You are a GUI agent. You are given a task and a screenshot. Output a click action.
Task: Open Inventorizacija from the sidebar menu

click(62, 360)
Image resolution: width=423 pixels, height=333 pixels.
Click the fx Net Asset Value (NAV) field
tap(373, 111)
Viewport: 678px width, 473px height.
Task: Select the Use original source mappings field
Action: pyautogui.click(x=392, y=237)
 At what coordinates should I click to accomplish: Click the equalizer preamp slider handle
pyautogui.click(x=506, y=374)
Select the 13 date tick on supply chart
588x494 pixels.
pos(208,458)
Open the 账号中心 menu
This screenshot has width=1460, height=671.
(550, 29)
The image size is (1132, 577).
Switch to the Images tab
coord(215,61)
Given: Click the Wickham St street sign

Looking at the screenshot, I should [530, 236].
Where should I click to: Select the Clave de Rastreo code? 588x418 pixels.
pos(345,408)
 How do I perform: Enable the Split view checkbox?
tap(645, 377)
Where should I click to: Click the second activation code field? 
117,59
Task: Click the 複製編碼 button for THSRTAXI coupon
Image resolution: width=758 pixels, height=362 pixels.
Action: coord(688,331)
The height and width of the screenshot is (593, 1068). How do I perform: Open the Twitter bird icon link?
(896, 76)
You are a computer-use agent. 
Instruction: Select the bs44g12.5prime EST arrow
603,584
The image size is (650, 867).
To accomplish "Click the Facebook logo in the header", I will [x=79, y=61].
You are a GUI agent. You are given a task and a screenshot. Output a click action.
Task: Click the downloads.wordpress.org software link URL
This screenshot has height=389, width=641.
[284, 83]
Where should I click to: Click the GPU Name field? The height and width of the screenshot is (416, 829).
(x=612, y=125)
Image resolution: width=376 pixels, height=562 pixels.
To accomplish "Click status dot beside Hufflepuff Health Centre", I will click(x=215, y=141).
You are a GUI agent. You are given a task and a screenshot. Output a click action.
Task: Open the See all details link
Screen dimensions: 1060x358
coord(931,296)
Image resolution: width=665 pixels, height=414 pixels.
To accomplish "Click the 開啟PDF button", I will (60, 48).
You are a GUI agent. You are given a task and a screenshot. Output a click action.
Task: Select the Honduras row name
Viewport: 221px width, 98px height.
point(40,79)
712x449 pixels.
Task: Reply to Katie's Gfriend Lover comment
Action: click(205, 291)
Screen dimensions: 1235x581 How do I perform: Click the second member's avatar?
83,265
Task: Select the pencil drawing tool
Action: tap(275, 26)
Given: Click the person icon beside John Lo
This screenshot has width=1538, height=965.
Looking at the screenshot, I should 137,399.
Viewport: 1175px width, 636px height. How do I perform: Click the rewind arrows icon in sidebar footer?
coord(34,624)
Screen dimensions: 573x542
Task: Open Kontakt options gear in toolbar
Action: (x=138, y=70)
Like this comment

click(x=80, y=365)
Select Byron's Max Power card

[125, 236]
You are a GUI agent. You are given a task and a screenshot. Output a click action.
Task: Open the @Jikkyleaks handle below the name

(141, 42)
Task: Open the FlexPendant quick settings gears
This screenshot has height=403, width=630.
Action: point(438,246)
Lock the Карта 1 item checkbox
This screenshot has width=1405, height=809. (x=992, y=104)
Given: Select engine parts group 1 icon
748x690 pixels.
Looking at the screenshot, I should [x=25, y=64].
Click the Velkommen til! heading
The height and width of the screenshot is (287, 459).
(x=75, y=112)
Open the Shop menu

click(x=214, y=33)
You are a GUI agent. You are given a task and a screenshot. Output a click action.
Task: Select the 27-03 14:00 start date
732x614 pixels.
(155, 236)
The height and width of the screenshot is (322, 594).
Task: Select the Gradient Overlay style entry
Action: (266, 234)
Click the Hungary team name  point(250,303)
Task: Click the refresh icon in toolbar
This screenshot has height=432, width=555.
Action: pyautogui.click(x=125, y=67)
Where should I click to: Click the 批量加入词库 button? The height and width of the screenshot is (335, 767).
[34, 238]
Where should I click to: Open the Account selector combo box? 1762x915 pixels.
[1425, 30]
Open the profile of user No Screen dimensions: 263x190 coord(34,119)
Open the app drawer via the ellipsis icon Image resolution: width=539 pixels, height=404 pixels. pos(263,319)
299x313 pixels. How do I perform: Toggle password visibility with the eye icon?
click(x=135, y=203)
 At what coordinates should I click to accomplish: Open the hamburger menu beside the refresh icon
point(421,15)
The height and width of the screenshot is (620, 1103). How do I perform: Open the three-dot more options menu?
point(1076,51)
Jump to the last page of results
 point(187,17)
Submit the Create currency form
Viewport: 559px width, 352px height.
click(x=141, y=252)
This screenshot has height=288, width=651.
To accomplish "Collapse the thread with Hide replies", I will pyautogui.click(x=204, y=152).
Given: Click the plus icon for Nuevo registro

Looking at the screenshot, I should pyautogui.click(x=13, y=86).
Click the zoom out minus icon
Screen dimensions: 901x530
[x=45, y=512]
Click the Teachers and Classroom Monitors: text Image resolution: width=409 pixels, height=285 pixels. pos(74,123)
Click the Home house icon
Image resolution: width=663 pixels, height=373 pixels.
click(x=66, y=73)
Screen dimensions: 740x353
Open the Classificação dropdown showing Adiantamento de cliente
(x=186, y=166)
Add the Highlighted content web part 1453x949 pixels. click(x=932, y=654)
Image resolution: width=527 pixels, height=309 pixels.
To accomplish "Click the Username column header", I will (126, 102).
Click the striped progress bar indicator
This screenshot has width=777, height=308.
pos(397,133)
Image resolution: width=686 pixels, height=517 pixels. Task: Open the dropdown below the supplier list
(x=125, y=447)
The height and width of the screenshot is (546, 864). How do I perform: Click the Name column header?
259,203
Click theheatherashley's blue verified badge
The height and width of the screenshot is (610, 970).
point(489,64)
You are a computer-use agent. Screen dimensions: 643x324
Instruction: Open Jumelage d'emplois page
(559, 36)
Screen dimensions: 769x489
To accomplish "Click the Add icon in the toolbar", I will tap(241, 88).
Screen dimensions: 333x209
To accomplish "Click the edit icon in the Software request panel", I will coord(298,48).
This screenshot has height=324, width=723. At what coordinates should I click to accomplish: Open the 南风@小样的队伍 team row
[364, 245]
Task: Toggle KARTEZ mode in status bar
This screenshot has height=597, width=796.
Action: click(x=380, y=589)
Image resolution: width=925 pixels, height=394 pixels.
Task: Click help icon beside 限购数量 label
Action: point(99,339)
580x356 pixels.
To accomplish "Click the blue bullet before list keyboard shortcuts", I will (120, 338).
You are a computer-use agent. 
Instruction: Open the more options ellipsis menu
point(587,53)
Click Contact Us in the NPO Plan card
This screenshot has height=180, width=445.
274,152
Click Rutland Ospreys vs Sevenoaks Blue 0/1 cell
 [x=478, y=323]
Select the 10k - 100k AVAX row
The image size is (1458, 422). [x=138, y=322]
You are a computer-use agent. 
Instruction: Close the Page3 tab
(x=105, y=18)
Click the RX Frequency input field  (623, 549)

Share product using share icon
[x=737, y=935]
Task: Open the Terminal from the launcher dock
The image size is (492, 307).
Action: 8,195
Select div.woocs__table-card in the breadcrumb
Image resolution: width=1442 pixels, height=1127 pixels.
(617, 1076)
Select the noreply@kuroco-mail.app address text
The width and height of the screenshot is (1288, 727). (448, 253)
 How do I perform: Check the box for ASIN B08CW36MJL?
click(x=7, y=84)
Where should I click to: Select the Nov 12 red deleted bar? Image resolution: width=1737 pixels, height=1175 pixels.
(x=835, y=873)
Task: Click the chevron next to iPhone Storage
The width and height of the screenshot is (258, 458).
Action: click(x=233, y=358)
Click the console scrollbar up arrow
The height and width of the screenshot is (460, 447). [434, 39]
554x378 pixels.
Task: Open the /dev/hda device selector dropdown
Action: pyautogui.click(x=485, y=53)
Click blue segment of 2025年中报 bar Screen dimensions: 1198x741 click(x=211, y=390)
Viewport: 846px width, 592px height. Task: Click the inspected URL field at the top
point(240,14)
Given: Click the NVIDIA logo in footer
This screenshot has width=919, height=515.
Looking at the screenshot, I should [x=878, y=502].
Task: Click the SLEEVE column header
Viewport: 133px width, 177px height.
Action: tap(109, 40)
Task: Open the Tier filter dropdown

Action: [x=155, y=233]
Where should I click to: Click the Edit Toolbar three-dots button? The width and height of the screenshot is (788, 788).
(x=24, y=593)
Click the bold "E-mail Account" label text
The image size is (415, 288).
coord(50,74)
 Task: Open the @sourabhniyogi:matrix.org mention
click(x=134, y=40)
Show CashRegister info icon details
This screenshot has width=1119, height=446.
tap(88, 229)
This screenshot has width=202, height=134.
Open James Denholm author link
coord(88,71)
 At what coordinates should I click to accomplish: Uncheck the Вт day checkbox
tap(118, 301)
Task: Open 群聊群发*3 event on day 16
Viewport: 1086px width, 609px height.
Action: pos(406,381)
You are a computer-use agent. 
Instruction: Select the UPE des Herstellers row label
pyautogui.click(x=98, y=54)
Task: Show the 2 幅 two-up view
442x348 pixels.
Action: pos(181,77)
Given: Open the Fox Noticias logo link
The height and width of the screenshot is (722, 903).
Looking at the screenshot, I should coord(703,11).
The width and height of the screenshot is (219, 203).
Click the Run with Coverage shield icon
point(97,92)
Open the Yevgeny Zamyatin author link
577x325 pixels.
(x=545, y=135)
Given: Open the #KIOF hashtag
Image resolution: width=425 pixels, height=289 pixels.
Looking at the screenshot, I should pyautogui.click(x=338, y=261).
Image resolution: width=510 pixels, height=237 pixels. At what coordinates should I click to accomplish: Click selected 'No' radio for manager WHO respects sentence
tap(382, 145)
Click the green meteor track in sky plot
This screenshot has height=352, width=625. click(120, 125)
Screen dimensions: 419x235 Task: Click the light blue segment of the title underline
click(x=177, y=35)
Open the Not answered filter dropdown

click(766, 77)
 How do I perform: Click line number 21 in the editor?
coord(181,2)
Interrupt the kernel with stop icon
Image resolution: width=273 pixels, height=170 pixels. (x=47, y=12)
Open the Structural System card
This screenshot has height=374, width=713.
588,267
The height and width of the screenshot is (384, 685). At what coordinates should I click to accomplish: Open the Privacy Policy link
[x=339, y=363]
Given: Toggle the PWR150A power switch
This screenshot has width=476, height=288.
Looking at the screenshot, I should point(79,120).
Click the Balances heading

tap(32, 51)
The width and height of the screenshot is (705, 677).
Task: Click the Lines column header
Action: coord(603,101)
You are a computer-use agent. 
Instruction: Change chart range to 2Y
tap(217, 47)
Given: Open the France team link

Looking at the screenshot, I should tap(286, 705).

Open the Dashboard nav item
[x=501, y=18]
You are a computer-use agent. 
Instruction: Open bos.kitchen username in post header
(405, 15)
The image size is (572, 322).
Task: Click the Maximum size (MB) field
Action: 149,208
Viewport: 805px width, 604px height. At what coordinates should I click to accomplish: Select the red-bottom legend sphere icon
-=-=-=-=-
• **Assignment**
Reproduce verbatim only this range: the first line of the material through the line that contains "Image resolution: width=423", inclusive.

• **Reply to the task**
You are a GUI agent. You are given a task and a screenshot. Output a click action.
Task: Open Inventorizacija from the sidebar menu

click(62, 360)
Image resolution: width=423 pixels, height=333 pixels.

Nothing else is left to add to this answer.